DESCRIPTION OF THE TASK – From the first line of the entries below to the line with "Click the Bold formatting icon", give each line again exactly.

(Data excerpts)

----

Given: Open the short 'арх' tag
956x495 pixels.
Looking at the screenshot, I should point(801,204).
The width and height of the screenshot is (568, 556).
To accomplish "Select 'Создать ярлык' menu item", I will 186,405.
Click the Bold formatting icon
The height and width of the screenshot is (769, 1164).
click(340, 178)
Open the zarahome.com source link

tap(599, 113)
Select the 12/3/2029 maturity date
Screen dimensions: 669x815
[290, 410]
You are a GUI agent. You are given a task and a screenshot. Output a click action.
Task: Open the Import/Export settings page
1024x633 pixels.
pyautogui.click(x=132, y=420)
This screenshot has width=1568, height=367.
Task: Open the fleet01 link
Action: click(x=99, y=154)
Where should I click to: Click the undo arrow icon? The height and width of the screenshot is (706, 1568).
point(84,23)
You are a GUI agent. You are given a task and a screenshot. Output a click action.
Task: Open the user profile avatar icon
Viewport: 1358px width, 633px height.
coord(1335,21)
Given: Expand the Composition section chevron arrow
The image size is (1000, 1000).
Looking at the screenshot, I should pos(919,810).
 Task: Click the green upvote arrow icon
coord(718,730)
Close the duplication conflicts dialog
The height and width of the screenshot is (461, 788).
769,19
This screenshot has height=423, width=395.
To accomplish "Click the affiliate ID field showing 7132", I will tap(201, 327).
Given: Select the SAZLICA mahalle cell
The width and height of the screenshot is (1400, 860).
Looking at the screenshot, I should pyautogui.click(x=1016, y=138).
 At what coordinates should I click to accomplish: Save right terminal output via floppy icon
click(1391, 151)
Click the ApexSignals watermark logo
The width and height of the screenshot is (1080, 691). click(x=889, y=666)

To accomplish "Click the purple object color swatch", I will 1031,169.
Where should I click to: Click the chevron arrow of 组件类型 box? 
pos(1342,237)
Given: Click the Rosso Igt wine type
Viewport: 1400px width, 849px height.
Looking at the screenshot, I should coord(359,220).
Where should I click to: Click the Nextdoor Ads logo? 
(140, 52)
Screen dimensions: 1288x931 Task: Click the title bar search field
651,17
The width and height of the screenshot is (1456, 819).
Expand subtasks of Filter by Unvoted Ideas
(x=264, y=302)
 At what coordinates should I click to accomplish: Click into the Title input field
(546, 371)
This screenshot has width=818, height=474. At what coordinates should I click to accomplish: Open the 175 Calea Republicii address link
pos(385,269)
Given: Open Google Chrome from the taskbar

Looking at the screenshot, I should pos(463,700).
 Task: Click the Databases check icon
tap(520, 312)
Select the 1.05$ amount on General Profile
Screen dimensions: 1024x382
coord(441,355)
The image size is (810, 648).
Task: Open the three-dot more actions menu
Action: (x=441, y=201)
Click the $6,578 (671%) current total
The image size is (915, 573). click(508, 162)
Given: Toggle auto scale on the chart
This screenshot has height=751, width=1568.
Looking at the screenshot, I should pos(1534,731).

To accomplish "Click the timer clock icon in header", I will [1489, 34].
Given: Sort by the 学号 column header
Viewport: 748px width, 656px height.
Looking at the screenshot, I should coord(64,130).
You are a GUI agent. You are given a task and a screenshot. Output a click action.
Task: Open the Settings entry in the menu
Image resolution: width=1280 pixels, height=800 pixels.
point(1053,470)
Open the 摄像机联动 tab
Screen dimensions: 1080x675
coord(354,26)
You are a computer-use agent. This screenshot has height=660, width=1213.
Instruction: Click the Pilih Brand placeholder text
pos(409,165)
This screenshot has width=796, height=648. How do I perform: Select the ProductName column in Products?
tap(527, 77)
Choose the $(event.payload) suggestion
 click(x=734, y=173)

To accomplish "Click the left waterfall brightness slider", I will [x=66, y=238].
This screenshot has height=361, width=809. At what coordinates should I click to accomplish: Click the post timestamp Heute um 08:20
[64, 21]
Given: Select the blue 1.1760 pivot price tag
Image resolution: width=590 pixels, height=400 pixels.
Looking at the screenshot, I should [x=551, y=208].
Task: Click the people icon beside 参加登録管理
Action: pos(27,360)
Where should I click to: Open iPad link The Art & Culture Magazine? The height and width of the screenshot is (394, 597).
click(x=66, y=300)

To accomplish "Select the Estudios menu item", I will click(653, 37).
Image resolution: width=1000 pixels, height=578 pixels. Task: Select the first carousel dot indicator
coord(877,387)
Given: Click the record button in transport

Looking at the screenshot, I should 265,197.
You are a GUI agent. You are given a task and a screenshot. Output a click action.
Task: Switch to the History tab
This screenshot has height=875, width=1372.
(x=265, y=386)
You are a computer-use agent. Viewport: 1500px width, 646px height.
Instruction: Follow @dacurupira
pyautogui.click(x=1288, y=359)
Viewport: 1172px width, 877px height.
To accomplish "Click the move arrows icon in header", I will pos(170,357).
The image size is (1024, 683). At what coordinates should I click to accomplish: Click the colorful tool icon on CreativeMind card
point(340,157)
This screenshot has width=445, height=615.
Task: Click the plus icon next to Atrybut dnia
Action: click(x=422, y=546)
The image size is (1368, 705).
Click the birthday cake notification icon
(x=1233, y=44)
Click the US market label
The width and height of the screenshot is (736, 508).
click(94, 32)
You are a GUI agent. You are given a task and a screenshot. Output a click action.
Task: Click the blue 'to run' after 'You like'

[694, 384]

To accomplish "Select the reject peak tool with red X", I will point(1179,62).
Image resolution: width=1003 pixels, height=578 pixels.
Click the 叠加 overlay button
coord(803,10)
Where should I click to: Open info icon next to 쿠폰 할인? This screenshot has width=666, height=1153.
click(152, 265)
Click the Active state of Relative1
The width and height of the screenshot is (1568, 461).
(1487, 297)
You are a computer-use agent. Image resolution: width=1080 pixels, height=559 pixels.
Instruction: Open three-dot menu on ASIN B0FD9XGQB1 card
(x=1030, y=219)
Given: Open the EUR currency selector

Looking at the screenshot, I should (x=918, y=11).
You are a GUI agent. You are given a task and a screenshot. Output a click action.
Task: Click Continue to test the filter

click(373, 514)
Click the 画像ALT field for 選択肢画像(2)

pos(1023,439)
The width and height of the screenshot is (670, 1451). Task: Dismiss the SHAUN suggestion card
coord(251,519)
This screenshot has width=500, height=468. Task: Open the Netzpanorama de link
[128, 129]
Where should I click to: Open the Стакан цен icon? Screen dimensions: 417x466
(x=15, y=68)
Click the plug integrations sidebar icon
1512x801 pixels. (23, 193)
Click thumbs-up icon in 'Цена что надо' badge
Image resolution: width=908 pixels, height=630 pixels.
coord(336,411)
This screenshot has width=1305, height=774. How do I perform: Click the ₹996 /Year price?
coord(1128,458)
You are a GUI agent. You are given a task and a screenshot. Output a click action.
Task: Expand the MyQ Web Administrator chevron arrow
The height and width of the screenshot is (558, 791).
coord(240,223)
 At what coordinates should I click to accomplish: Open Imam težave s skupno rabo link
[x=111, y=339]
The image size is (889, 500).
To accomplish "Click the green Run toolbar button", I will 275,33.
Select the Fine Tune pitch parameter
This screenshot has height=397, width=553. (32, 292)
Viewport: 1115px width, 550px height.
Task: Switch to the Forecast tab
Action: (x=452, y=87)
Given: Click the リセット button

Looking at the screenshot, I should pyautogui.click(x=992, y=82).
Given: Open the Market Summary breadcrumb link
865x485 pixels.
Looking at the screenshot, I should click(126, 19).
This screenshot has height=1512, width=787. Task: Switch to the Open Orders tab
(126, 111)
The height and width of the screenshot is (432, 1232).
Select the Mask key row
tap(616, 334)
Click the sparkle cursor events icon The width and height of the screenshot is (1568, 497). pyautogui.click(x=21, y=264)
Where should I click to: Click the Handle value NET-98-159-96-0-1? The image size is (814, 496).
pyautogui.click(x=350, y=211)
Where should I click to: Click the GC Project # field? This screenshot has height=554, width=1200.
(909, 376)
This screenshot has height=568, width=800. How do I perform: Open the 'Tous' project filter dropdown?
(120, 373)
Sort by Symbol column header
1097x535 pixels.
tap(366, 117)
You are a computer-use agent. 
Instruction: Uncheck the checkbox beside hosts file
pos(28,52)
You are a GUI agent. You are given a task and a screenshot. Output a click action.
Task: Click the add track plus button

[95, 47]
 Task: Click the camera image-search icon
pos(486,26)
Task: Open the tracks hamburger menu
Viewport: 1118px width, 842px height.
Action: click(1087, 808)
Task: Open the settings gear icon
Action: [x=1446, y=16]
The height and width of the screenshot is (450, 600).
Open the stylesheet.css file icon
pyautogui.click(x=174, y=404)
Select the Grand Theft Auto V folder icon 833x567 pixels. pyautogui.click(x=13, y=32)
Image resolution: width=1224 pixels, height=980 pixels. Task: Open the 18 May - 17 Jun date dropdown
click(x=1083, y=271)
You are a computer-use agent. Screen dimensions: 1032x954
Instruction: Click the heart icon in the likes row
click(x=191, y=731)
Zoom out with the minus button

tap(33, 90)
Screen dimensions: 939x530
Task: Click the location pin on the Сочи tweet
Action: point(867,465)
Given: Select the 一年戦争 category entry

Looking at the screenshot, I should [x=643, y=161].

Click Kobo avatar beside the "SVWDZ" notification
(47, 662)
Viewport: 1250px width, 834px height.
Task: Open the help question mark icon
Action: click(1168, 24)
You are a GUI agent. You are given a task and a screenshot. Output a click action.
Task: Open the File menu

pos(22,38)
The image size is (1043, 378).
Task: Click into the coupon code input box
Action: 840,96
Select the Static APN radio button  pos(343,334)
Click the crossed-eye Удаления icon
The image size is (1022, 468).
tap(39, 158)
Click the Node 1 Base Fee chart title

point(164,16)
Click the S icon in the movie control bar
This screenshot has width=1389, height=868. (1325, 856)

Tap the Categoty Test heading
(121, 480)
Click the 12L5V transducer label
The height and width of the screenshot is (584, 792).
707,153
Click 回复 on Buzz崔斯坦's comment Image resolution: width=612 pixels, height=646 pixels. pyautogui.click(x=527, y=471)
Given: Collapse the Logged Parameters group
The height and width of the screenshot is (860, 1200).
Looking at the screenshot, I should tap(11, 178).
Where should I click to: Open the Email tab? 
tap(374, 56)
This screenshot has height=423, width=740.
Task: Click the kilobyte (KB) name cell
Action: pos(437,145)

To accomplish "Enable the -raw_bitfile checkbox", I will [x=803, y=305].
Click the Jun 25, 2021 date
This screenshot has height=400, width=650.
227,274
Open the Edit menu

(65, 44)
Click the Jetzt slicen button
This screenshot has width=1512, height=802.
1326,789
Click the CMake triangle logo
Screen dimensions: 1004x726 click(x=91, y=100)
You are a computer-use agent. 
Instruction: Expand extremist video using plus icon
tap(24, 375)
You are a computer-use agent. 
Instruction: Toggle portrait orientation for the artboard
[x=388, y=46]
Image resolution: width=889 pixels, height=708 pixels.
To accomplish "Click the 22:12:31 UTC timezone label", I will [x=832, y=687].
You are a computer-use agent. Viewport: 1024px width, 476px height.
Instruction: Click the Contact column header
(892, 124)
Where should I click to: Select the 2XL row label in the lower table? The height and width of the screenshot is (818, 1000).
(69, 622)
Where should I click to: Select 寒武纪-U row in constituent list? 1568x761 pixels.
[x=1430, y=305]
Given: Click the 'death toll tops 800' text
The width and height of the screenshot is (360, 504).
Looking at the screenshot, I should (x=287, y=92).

----

EXPECTED ANSWER –
Given: Open the short 'арх' tag
956x495 pixels.
Looking at the screenshot, I should point(801,204).
The width and height of the screenshot is (568, 556).
To accomplish "Select 'Создать ярлык' menu item", I will 186,405.
Click the Bold formatting icon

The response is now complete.